ドキュメンタリー・ストーリーテリング 【増補改訂版】

シーラ・カーラン・バーナード、島内哲朗、今村研一

フィルムアート社 / 2020-10-30

累計読者数8
平均ハイライト数 79.4件/人
推定読了時間 約8時間26分
star総合評価 59/100
start序盤集中型
check_circle推定完走率 10%

この本について

「物語をどう見つけるか」で立ち止まる人、多いと思います。撮ってみても手応えがなくて、構成をいじっても迷子になる。自分の偏りや思い込みが邪魔して、どこから手をつければいいのか分からなくなる。正直、僕もずっと同じところでつまずいていました。 『ドキュメンタリー・ストーリーテリング』がありがたかったのは、作品づくりを“気合い”で乗り切るんじゃなくて、具体的な視点の持ち方に落としてくれているところです。
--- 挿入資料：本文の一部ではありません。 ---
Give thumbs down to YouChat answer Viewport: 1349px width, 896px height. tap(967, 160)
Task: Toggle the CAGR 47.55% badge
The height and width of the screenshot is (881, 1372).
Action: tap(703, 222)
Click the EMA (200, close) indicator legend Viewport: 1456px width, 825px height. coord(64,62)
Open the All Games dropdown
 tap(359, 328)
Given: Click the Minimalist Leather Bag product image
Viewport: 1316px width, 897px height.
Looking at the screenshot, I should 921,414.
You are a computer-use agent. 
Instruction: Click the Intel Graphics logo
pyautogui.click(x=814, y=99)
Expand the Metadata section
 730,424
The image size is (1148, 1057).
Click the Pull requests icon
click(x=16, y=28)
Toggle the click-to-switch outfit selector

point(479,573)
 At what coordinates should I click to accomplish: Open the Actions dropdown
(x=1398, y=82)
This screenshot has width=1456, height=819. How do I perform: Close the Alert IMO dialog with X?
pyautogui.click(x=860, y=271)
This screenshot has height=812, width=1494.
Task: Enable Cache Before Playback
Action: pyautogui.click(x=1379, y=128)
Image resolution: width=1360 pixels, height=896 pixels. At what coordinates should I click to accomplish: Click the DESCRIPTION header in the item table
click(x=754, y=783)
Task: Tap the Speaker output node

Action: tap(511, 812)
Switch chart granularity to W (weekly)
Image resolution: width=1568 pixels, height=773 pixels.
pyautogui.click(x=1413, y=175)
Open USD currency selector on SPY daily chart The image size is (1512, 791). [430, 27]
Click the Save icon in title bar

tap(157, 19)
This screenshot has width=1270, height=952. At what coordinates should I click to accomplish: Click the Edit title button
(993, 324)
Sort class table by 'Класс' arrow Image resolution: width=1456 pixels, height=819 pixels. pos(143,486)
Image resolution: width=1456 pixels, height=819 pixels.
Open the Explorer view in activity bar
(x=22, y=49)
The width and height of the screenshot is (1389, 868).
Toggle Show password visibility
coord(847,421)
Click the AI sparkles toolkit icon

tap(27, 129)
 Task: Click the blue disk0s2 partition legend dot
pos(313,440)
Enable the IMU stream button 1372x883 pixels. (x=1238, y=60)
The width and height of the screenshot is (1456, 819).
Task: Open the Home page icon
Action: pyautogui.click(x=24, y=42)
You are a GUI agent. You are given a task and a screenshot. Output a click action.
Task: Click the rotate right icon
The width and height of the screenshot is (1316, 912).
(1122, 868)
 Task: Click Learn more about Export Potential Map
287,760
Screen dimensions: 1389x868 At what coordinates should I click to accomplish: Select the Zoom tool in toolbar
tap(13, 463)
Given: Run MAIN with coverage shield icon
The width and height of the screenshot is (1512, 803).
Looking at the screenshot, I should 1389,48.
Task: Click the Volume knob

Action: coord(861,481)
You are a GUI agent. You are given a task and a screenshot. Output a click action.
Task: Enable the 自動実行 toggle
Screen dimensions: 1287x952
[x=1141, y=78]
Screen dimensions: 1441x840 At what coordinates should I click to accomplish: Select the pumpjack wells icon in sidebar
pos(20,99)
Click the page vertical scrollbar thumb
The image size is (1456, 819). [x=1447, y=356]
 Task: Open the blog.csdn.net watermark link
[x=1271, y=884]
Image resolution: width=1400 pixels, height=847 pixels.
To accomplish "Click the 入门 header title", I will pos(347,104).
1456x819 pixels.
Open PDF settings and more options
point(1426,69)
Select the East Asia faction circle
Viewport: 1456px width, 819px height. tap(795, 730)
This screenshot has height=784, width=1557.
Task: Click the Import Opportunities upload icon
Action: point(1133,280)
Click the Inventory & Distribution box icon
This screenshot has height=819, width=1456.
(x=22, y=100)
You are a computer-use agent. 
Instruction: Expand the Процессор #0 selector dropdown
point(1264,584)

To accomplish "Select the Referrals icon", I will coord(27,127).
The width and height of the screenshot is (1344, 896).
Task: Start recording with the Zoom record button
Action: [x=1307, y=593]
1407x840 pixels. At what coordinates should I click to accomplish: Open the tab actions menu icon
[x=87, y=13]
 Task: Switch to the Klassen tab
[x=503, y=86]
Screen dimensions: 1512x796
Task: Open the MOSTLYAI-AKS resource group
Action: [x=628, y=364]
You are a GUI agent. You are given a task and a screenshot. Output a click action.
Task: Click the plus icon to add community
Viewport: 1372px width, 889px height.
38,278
例えば「誰の物語なのか」とか「キャラクターが何を求めているのか」とか、すごく基本的だけど、実際の現場では抜け落ちやすい問いを丁寧に拾い直してくれます。さらに、フィクション的な演出に逃げるのではなく、証拠と観察から物語を立ち上げる姿勢を繰り返し説いてくれるので、編集で迷走しがちな人にはかなり効くと思います。 特に刺さったのは「制約が創造性を生む」という話で、全部盛りの企画を考えようとして動けなくなっていた僕には救いでした。限られた素材の中で“どの瞬間を観客に体験させたいか”を考えるだけで、構成の迷いが少しずつ減っていく感覚があります。 映像に限らず、取材や文章で「事実をどう物語として渡すか」に悩んでいる人に向いている一冊です。自分の偏りも弱さも抱えたまま、それでも誠実に作品を作りたい人には、かなりしっくりくると思います。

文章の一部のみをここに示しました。